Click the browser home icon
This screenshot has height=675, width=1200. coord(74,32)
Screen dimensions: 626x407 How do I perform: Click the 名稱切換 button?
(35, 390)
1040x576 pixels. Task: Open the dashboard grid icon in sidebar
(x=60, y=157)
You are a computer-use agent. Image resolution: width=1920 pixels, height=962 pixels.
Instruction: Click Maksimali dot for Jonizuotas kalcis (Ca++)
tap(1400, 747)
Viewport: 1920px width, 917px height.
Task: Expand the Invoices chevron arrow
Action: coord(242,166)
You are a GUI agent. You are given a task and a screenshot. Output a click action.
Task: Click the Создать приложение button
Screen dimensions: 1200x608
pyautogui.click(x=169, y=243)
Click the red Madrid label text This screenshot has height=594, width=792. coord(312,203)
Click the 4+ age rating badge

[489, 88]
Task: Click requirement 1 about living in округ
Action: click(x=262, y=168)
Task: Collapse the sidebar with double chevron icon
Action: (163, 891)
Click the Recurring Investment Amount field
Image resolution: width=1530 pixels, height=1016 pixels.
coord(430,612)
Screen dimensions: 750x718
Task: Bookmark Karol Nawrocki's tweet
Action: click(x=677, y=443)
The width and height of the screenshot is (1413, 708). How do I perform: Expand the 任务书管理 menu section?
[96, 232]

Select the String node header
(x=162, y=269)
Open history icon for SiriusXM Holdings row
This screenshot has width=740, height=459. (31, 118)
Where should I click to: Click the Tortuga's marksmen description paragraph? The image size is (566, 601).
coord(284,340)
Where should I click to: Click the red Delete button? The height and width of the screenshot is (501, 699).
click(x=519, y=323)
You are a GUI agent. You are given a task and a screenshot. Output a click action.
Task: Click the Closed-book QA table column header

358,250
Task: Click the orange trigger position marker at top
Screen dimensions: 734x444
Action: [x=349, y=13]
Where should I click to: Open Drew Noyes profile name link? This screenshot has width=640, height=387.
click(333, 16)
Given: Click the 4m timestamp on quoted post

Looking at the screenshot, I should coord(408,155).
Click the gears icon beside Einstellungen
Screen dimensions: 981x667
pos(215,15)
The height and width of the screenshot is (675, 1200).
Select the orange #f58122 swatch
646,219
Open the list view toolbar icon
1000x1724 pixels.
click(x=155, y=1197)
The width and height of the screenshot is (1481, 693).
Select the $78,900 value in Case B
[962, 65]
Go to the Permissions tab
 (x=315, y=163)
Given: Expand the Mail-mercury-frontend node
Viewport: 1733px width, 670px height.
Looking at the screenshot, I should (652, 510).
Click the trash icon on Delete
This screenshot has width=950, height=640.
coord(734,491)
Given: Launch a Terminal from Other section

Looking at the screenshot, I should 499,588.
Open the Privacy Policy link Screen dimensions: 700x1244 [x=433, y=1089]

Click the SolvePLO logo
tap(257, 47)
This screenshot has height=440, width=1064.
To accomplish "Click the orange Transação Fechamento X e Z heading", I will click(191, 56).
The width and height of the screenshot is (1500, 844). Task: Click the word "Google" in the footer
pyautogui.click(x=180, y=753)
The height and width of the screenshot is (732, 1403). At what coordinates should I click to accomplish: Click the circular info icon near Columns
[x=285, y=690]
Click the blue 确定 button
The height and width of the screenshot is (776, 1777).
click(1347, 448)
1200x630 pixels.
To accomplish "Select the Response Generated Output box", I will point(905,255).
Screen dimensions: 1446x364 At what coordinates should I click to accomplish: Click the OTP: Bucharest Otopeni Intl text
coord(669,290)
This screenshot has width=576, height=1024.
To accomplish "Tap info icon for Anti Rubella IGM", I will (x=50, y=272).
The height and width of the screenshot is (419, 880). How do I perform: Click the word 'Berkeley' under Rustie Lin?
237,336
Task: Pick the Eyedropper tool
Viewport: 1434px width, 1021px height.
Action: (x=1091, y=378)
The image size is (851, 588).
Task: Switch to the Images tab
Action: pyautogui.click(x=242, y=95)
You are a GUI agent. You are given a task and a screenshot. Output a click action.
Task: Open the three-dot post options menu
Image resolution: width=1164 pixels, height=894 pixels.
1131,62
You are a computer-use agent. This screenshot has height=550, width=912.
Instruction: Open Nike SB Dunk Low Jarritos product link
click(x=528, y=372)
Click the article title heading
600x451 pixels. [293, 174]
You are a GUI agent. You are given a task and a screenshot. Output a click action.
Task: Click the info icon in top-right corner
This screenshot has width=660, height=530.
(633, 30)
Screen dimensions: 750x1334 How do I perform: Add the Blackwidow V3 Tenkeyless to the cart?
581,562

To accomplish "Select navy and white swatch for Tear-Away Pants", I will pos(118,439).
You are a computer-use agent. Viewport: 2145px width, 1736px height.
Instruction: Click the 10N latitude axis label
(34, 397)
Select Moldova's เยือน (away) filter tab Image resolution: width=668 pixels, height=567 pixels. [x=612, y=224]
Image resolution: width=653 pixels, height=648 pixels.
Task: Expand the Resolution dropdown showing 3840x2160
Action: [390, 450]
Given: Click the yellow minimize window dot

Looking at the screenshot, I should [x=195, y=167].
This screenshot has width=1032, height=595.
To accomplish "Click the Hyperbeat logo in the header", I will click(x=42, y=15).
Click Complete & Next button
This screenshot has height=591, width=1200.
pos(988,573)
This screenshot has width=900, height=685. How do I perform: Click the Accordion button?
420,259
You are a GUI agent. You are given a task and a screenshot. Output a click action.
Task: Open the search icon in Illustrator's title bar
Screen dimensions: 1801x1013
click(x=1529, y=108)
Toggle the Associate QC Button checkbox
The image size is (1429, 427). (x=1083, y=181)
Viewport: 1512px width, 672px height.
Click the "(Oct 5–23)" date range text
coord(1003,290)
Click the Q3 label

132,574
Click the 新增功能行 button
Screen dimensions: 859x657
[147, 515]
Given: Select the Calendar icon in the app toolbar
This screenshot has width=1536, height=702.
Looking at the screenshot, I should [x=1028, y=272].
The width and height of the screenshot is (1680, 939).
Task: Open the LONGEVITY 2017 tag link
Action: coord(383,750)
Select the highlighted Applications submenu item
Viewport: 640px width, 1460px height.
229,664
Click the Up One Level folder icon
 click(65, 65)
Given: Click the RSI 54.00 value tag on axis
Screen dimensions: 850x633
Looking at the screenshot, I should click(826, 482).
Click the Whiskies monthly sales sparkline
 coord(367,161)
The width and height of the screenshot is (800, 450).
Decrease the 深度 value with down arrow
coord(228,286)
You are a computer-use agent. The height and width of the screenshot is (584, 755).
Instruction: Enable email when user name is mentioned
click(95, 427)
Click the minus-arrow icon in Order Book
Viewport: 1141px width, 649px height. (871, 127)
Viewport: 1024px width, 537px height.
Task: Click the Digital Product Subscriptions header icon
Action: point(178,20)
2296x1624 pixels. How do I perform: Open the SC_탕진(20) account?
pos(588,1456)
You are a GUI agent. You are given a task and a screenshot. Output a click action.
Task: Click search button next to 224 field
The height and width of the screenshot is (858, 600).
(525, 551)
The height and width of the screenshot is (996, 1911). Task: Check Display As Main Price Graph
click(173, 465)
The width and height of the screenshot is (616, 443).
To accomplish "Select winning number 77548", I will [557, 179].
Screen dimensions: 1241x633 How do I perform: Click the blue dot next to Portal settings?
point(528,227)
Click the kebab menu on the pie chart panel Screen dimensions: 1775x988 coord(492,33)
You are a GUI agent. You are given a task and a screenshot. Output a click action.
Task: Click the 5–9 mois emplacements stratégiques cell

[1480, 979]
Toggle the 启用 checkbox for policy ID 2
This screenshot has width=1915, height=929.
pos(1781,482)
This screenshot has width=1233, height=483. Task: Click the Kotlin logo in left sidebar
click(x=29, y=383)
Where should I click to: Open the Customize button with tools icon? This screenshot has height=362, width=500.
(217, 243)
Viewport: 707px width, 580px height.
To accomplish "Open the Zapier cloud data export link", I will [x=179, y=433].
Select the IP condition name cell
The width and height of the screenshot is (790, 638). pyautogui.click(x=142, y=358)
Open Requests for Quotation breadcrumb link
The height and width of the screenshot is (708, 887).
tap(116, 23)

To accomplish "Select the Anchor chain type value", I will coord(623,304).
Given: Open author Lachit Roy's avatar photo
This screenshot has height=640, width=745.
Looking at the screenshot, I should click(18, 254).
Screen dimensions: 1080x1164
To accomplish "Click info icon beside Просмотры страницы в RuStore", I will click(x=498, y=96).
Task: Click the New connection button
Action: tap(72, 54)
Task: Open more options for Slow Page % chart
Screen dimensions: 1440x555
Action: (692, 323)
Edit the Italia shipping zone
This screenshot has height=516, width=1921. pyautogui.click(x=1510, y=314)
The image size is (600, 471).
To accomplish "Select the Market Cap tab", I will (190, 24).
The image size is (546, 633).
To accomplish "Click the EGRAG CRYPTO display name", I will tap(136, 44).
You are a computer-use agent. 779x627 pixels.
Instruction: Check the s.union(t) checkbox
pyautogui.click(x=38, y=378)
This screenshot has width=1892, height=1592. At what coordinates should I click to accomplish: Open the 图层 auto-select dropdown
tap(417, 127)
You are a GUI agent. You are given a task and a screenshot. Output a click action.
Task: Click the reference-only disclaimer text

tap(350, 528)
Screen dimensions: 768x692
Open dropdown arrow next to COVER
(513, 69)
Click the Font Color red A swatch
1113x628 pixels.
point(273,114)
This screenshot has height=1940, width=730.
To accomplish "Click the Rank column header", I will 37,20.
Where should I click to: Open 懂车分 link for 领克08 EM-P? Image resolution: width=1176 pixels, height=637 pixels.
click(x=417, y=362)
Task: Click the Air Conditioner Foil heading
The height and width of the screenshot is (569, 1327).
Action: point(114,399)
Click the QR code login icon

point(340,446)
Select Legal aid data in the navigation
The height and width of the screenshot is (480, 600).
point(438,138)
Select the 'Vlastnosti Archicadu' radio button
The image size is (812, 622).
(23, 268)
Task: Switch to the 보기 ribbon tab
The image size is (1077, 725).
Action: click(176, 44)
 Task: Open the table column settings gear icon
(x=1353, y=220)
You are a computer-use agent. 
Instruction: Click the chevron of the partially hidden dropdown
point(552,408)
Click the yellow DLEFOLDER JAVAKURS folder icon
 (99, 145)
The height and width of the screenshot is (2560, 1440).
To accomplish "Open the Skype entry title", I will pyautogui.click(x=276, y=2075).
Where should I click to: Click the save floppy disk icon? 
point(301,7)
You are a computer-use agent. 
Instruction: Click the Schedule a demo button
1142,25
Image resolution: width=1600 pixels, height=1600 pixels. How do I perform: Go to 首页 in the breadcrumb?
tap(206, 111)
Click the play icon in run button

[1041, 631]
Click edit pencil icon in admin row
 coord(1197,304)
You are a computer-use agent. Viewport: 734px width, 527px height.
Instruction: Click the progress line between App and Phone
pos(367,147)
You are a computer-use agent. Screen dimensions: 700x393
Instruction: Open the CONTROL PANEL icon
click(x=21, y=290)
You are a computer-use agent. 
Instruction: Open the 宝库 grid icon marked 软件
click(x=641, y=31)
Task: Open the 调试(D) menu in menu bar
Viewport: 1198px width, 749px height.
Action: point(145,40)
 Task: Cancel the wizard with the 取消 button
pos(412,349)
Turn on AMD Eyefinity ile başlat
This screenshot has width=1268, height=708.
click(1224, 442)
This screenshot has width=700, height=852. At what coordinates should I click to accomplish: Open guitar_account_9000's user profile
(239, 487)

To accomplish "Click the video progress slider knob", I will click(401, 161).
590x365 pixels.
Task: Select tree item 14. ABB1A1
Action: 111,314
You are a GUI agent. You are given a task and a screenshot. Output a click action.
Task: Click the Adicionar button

◇ ◇ ◇ ◇ ◇

EXERCISE – Tally the lines above that contain the word "options", and reply with only the number.

RESPONSE – 2